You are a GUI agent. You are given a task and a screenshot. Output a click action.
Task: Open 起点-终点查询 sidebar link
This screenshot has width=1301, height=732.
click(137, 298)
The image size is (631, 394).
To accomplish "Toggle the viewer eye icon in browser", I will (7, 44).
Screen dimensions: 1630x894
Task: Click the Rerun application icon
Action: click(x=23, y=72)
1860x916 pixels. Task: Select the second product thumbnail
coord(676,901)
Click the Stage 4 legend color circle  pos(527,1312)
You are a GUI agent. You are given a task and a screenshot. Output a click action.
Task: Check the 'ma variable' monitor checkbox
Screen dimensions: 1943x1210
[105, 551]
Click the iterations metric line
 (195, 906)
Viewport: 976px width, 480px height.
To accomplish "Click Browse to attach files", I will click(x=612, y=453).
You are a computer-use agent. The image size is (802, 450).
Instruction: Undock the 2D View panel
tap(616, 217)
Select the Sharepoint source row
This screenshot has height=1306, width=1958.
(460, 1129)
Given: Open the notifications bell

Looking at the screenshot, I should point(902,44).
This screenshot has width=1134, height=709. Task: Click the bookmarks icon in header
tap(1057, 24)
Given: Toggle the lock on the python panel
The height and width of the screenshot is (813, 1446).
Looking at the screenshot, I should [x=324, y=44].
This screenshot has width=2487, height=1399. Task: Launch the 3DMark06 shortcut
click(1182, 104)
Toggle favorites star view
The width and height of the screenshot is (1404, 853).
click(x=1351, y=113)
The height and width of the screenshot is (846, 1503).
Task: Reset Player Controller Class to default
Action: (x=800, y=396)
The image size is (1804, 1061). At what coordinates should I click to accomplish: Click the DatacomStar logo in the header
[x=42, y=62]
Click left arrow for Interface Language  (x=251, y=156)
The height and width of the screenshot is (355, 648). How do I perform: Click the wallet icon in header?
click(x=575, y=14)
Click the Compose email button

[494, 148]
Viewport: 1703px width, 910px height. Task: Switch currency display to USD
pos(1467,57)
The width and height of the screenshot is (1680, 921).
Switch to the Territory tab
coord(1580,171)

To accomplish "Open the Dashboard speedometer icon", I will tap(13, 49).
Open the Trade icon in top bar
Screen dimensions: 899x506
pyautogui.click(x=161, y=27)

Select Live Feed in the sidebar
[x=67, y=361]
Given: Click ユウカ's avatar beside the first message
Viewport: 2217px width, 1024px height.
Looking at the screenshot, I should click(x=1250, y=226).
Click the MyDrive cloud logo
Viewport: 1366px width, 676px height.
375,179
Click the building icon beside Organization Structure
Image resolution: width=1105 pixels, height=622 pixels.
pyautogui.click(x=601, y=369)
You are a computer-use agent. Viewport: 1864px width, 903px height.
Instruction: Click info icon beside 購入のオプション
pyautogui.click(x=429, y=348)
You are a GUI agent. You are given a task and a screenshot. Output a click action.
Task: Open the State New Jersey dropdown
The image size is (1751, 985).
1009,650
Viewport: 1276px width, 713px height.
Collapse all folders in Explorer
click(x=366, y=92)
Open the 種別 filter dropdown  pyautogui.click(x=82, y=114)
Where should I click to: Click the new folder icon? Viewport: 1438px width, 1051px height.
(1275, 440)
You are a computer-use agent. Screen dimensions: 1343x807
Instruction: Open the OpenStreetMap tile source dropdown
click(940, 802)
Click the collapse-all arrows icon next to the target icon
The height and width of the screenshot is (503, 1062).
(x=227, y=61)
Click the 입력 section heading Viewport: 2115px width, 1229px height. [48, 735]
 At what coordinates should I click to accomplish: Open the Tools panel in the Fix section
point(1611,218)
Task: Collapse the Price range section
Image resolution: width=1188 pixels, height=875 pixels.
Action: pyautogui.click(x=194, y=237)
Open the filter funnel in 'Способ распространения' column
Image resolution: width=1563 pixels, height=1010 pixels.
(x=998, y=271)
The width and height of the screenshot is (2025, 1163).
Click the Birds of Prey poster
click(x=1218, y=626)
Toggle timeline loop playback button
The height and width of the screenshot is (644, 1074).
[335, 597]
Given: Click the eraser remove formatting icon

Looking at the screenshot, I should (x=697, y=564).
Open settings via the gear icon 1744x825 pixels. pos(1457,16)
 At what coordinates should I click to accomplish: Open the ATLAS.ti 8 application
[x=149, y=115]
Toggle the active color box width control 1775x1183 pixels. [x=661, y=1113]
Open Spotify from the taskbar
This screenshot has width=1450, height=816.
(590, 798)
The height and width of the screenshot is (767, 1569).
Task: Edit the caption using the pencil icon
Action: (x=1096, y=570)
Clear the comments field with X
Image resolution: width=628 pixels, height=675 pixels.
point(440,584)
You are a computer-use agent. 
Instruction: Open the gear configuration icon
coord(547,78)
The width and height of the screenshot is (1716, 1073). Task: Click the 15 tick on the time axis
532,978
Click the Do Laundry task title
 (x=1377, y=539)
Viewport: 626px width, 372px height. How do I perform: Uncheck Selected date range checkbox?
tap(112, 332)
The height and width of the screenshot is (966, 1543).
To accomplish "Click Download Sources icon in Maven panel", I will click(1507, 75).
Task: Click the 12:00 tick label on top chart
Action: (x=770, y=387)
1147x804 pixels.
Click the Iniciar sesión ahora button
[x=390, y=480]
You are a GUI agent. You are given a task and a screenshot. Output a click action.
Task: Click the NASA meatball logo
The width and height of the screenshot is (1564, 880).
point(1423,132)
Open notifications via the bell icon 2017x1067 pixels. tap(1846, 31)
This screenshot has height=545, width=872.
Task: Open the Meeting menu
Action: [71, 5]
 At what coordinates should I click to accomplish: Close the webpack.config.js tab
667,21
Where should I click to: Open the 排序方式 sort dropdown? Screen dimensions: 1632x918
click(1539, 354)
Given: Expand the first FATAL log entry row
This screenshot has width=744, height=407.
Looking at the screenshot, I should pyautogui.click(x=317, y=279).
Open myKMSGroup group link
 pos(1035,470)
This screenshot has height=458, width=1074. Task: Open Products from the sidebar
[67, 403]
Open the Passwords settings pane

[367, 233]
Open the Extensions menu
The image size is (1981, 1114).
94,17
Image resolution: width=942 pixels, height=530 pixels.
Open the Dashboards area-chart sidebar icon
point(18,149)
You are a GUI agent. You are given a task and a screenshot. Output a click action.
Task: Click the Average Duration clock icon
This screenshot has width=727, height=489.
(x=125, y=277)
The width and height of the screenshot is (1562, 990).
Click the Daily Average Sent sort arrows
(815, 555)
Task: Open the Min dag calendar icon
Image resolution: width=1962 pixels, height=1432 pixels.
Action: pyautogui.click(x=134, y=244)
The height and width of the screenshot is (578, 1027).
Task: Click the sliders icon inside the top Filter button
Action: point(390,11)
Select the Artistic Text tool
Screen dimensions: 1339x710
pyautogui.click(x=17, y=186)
————
The problem: All of the material above should be set down again, unaltered.

Task result:
You are a GUI agent. You are given a task and a screenshot. Output a click action.
Task: Open 起点-终点查询 sidebar link
This screenshot has width=1301, height=732.
click(137, 298)
The image size is (631, 394).
To accomplish "Toggle the viewer eye icon in browser", I will (7, 44).
Screen dimensions: 1630x894
Task: Click the Rerun application icon
Action: click(x=23, y=72)
1860x916 pixels. Task: Select the second product thumbnail
coord(676,901)
Click the Stage 4 legend color circle  pos(527,1312)
You are a GUI agent. You are given a task and a screenshot. Output a click action.
Task: Check the 'ma variable' monitor checkbox
Screen dimensions: 1943x1210
[105, 551]
Click the iterations metric line
 (195, 906)
Viewport: 976px width, 480px height.
To accomplish "Click Browse to attach files", I will click(x=612, y=453).
You are a computer-use agent. The image size is (802, 450).
Instruction: Undock the 2D View panel
tap(616, 217)
Select the Sharepoint source row
This screenshot has height=1306, width=1958.
(460, 1129)
Given: Open the notifications bell

Looking at the screenshot, I should point(902,44).
This screenshot has width=1134, height=709. Task: Click the bookmarks icon in header
tap(1057, 24)
Given: Toggle the lock on the python panel
The height and width of the screenshot is (813, 1446).
Looking at the screenshot, I should [x=324, y=44].
This screenshot has width=2487, height=1399. Task: Launch the 3DMark06 shortcut
click(1182, 104)
Toggle favorites star view
The width and height of the screenshot is (1404, 853).
click(x=1351, y=113)
The height and width of the screenshot is (846, 1503).
Task: Reset Player Controller Class to default
Action: (x=800, y=396)
The image size is (1804, 1061). At what coordinates should I click to accomplish: Click the DatacomStar logo in the header
[x=42, y=62]
Click left arrow for Interface Language  (x=251, y=156)
The height and width of the screenshot is (355, 648). How do I perform: Click the wallet icon in header?
click(x=575, y=14)
Click the Compose email button

[494, 148]
Viewport: 1703px width, 910px height. Task: Switch currency display to USD
pos(1467,57)
The width and height of the screenshot is (1680, 921).
Switch to the Territory tab
coord(1580,171)

To accomplish "Open the Dashboard speedometer icon", I will tap(13, 49).
Open the Trade icon in top bar
Screen dimensions: 899x506
pyautogui.click(x=161, y=27)

Select Live Feed in the sidebar
[x=67, y=361]
Given: Click ユウカ's avatar beside the first message
Viewport: 2217px width, 1024px height.
Looking at the screenshot, I should click(x=1250, y=226).
Click the MyDrive cloud logo
Viewport: 1366px width, 676px height.
375,179
Click the building icon beside Organization Structure
Image resolution: width=1105 pixels, height=622 pixels.
pyautogui.click(x=601, y=369)
You are a computer-use agent. Viewport: 1864px width, 903px height.
Instruction: Click info icon beside 購入のオプション
pyautogui.click(x=429, y=348)
You are a GUI agent. You are given a task and a screenshot. Output a click action.
Task: Open the State New Jersey dropdown
The image size is (1751, 985).
1009,650
Viewport: 1276px width, 713px height.
Collapse all folders in Explorer
click(x=366, y=92)
Open the 種別 filter dropdown  pyautogui.click(x=82, y=114)
Where should I click to: Click the new folder icon? Viewport: 1438px width, 1051px height.
(1275, 440)
You are a computer-use agent. Screen dimensions: 1343x807
Instruction: Open the OpenStreetMap tile source dropdown
click(940, 802)
Click the collapse-all arrows icon next to the target icon
The height and width of the screenshot is (503, 1062).
(x=227, y=61)
Click the 입력 section heading Viewport: 2115px width, 1229px height. [48, 735]
 At what coordinates should I click to accomplish: Open the Tools panel in the Fix section
point(1611,218)
Task: Collapse the Price range section
Image resolution: width=1188 pixels, height=875 pixels.
Action: pyautogui.click(x=194, y=237)
Open the filter funnel in 'Способ распространения' column
Image resolution: width=1563 pixels, height=1010 pixels.
(x=998, y=271)
The width and height of the screenshot is (2025, 1163).
Click the Birds of Prey poster
click(x=1218, y=626)
Toggle timeline loop playback button
The height and width of the screenshot is (644, 1074).
[335, 597]
Given: Click the eraser remove formatting icon

Looking at the screenshot, I should (x=697, y=564).
Open settings via the gear icon 1744x825 pixels. pos(1457,16)
 At what coordinates should I click to accomplish: Open the ATLAS.ti 8 application
[x=149, y=115]
Toggle the active color box width control 1775x1183 pixels. [x=661, y=1113]
Open Spotify from the taskbar
This screenshot has width=1450, height=816.
(590, 798)
The height and width of the screenshot is (767, 1569).
Task: Edit the caption using the pencil icon
Action: (x=1096, y=570)
Clear the comments field with X
Image resolution: width=628 pixels, height=675 pixels.
point(440,584)
You are a computer-use agent. 
Instruction: Open the gear configuration icon
coord(547,78)
The width and height of the screenshot is (1716, 1073). Task: Click the 15 tick on the time axis
532,978
Click the Do Laundry task title
 (x=1377, y=539)
Viewport: 626px width, 372px height. How do I perform: Uncheck Selected date range checkbox?
tap(112, 332)
The height and width of the screenshot is (966, 1543).
To accomplish "Click Download Sources icon in Maven panel", I will click(1507, 75).
Task: Click the 12:00 tick label on top chart
Action: (x=770, y=387)
1147x804 pixels.
Click the Iniciar sesión ahora button
[x=390, y=480]
You are a GUI agent. You are given a task and a screenshot. Output a click action.
Task: Click the NASA meatball logo
The width and height of the screenshot is (1564, 880).
point(1423,132)
Open notifications via the bell icon 2017x1067 pixels. tap(1846, 31)
This screenshot has height=545, width=872.
Task: Open the Meeting menu
Action: [71, 5]
 At what coordinates should I click to accomplish: Close the webpack.config.js tab
667,21
Where should I click to: Open the 排序方式 sort dropdown? Screen dimensions: 1632x918
click(1539, 354)
Given: Expand the first FATAL log entry row
This screenshot has width=744, height=407.
Looking at the screenshot, I should pyautogui.click(x=317, y=279).
Open myKMSGroup group link
 pos(1035,470)
This screenshot has height=458, width=1074. Task: Open Products from the sidebar
[67, 403]
Open the Passwords settings pane

[367, 233]
Open the Extensions menu
The image size is (1981, 1114).
94,17
Image resolution: width=942 pixels, height=530 pixels.
Open the Dashboards area-chart sidebar icon
point(18,149)
You are a GUI agent. You are given a task and a screenshot. Output a click action.
Task: Click the Average Duration clock icon
This screenshot has width=727, height=489.
(x=125, y=277)
The width and height of the screenshot is (1562, 990).
Click the Daily Average Sent sort arrows
(815, 555)
Task: Open the Min dag calendar icon
Image resolution: width=1962 pixels, height=1432 pixels.
Action: pyautogui.click(x=134, y=244)
The height and width of the screenshot is (578, 1027).
Task: Click the sliders icon inside the top Filter button
Action: point(390,11)
Select the Artistic Text tool
Screen dimensions: 1339x710
pyautogui.click(x=17, y=186)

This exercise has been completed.